◆ Entries supplied
◆ ◆ ◆ ◆ ◆
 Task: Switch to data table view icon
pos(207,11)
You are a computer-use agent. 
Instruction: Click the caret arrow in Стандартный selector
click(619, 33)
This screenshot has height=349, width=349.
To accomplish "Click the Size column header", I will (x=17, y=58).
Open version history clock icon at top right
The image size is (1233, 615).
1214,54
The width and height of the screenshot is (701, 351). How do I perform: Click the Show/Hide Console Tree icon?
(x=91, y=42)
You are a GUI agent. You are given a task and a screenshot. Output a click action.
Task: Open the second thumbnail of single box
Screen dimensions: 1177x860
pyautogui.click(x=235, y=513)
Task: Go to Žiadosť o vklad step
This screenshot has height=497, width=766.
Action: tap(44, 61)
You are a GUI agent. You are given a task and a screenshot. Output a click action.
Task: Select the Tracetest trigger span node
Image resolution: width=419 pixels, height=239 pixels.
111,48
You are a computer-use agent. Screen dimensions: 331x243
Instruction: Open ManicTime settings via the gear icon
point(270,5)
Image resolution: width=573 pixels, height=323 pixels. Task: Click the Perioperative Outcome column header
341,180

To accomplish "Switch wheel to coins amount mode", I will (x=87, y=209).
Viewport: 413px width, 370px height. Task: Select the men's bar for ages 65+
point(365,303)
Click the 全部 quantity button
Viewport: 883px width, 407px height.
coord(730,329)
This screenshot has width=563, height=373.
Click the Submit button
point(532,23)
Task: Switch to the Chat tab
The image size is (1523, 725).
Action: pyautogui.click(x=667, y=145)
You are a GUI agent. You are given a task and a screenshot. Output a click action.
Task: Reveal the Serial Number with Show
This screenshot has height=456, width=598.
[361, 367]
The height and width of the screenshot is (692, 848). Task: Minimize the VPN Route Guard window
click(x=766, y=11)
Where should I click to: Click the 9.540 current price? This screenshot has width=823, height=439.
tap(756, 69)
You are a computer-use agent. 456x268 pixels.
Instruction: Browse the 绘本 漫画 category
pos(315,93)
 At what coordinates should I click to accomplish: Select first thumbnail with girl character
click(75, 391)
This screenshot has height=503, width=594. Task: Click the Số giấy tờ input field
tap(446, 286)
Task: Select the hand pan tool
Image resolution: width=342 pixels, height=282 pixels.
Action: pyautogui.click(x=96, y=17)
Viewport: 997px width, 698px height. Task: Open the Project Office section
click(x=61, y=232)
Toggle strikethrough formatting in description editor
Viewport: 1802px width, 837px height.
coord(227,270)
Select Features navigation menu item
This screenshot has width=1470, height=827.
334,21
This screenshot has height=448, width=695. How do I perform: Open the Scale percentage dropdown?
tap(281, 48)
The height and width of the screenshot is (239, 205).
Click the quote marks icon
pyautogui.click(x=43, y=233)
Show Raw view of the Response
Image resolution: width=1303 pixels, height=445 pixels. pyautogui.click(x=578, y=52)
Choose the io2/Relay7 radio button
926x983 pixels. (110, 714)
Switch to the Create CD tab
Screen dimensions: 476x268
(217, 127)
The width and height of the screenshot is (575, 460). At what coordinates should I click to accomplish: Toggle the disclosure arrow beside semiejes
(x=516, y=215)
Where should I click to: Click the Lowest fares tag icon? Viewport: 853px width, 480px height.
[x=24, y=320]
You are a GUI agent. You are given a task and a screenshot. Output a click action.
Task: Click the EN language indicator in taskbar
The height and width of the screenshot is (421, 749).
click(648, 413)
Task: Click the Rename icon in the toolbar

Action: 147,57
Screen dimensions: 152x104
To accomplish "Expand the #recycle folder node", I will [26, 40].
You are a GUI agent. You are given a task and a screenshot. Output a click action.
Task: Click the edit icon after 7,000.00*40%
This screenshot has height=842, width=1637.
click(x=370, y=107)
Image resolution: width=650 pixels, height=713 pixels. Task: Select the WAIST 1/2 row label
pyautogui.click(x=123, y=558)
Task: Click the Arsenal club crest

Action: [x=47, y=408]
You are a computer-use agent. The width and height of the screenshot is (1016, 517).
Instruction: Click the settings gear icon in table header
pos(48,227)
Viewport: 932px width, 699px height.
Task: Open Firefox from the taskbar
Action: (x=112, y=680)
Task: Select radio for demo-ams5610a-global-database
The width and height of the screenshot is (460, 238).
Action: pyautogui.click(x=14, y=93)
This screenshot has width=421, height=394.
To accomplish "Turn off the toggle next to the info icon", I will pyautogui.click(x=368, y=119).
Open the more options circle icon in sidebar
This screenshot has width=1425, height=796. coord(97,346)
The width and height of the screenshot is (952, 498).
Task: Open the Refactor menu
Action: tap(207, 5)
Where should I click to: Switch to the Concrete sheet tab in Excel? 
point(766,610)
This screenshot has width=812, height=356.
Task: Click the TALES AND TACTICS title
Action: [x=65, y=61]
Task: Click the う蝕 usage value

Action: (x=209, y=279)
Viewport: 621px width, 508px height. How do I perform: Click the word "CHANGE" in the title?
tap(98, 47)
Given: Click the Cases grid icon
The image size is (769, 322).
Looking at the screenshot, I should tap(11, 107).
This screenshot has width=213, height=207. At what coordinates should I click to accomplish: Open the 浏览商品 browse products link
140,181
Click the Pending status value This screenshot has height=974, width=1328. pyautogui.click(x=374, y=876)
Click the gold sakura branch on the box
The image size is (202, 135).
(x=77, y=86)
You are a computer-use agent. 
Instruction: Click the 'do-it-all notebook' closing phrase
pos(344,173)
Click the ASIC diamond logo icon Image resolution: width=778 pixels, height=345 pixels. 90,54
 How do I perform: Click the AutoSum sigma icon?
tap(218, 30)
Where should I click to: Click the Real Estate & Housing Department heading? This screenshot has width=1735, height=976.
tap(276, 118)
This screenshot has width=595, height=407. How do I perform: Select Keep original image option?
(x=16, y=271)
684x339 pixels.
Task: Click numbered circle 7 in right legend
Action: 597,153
◆ ◆ ◆ ◆ ◆
◆ What is expected
Line by line, repeat everything in the records verbatim.

◆ Exercise solution
 Task: Switch to data table view icon
pos(207,11)
You are a computer-use agent. 
Instruction: Click the caret arrow in Стандартный selector
click(619, 33)
This screenshot has height=349, width=349.
To accomplish "Click the Size column header", I will (x=17, y=58).
Open version history clock icon at top right
The image size is (1233, 615).
1214,54
The width and height of the screenshot is (701, 351). How do I perform: Click the Show/Hide Console Tree icon?
(x=91, y=42)
You are a GUI agent. You are given a task and a screenshot. Output a click action.
Task: Open the second thumbnail of single box
Screen dimensions: 1177x860
pyautogui.click(x=235, y=513)
Task: Go to Žiadosť o vklad step
This screenshot has height=497, width=766.
Action: tap(44, 61)
You are a GUI agent. You are given a task and a screenshot. Output a click action.
Task: Select the Tracetest trigger span node
Image resolution: width=419 pixels, height=239 pixels.
111,48
You are a computer-use agent. Screen dimensions: 331x243
Instruction: Open ManicTime settings via the gear icon
point(270,5)
Image resolution: width=573 pixels, height=323 pixels. Task: Click the Perioperative Outcome column header
341,180

To accomplish "Switch wheel to coins amount mode", I will (x=87, y=209).
Viewport: 413px width, 370px height. Task: Select the men's bar for ages 65+
point(365,303)
Click the 全部 quantity button
Viewport: 883px width, 407px height.
coord(730,329)
This screenshot has width=563, height=373.
Click the Submit button
point(532,23)
Task: Switch to the Chat tab
The image size is (1523, 725).
Action: pyautogui.click(x=667, y=145)
You are a GUI agent. You are given a task and a screenshot. Output a click action.
Task: Reveal the Serial Number with Show
This screenshot has height=456, width=598.
[361, 367]
The height and width of the screenshot is (692, 848). Task: Minimize the VPN Route Guard window
click(x=766, y=11)
Where should I click to: Click the 9.540 current price? This screenshot has width=823, height=439.
tap(756, 69)
You are a computer-use agent. 456x268 pixels.
Instruction: Browse the 绘本 漫画 category
pos(315,93)
 At what coordinates should I click to accomplish: Select first thumbnail with girl character
click(75, 391)
This screenshot has height=503, width=594. Task: Click the Số giấy tờ input field
tap(446, 286)
Task: Select the hand pan tool
Image resolution: width=342 pixels, height=282 pixels.
Action: pyautogui.click(x=96, y=17)
Viewport: 997px width, 698px height. Task: Open the Project Office section
click(x=61, y=232)
Toggle strikethrough formatting in description editor
Viewport: 1802px width, 837px height.
coord(227,270)
Select Features navigation menu item
This screenshot has width=1470, height=827.
334,21
This screenshot has height=448, width=695. How do I perform: Open the Scale percentage dropdown?
tap(281, 48)
The height and width of the screenshot is (239, 205).
Click the quote marks icon
pyautogui.click(x=43, y=233)
Show Raw view of the Response
Image resolution: width=1303 pixels, height=445 pixels. pyautogui.click(x=578, y=52)
Choose the io2/Relay7 radio button
926x983 pixels. (110, 714)
Switch to the Create CD tab
Screen dimensions: 476x268
(217, 127)
The width and height of the screenshot is (575, 460). At what coordinates should I click to accomplish: Toggle the disclosure arrow beside semiejes
(x=516, y=215)
Where should I click to: Click the Lowest fares tag icon? Viewport: 853px width, 480px height.
[x=24, y=320]
You are a GUI agent. You are given a task and a screenshot. Output a click action.
Task: Click the EN language indicator in taskbar
The height and width of the screenshot is (421, 749).
click(648, 413)
Task: Click the Rename icon in the toolbar

Action: 147,57
Screen dimensions: 152x104
To accomplish "Expand the #recycle folder node", I will [26, 40].
You are a GUI agent. You are given a task and a screenshot. Output a click action.
Task: Click the edit icon after 7,000.00*40%
This screenshot has height=842, width=1637.
click(x=370, y=107)
Image resolution: width=650 pixels, height=713 pixels. Task: Select the WAIST 1/2 row label
pyautogui.click(x=123, y=558)
Task: Click the Arsenal club crest

Action: [x=47, y=408]
You are a computer-use agent. The width and height of the screenshot is (1016, 517).
Instruction: Click the settings gear icon in table header
pos(48,227)
Viewport: 932px width, 699px height.
Task: Open Firefox from the taskbar
Action: (x=112, y=680)
Task: Select radio for demo-ams5610a-global-database
The width and height of the screenshot is (460, 238).
Action: pyautogui.click(x=14, y=93)
This screenshot has width=421, height=394.
To accomplish "Turn off the toggle next to the info icon", I will pyautogui.click(x=368, y=119).
Open the more options circle icon in sidebar
This screenshot has width=1425, height=796. coord(97,346)
The width and height of the screenshot is (952, 498).
Task: Open the Refactor menu
Action: tap(207, 5)
Where should I click to: Switch to the Concrete sheet tab in Excel? 
point(766,610)
This screenshot has width=812, height=356.
Task: Click the TALES AND TACTICS title
Action: [x=65, y=61]
Task: Click the う蝕 usage value

Action: (x=209, y=279)
Viewport: 621px width, 508px height. How do I perform: Click the word "CHANGE" in the title?
tap(98, 47)
Given: Click the Cases grid icon
The image size is (769, 322).
Looking at the screenshot, I should tap(11, 107).
This screenshot has width=213, height=207. At what coordinates should I click to accomplish: Open the 浏览商品 browse products link
140,181
Click the Pending status value This screenshot has height=974, width=1328. pyautogui.click(x=374, y=876)
Click the gold sakura branch on the box
The image size is (202, 135).
(x=77, y=86)
You are a computer-use agent. 
Instruction: Click the 'do-it-all notebook' closing phrase
pos(344,173)
Click the ASIC diamond logo icon Image resolution: width=778 pixels, height=345 pixels. 90,54
 How do I perform: Click the AutoSum sigma icon?
tap(218, 30)
Where should I click to: Click the Real Estate & Housing Department heading? This screenshot has width=1735, height=976.
tap(276, 118)
This screenshot has width=595, height=407. How do I perform: Select Keep original image option?
(x=16, y=271)
684x339 pixels.
Task: Click numbered circle 7 in right legend
Action: 597,153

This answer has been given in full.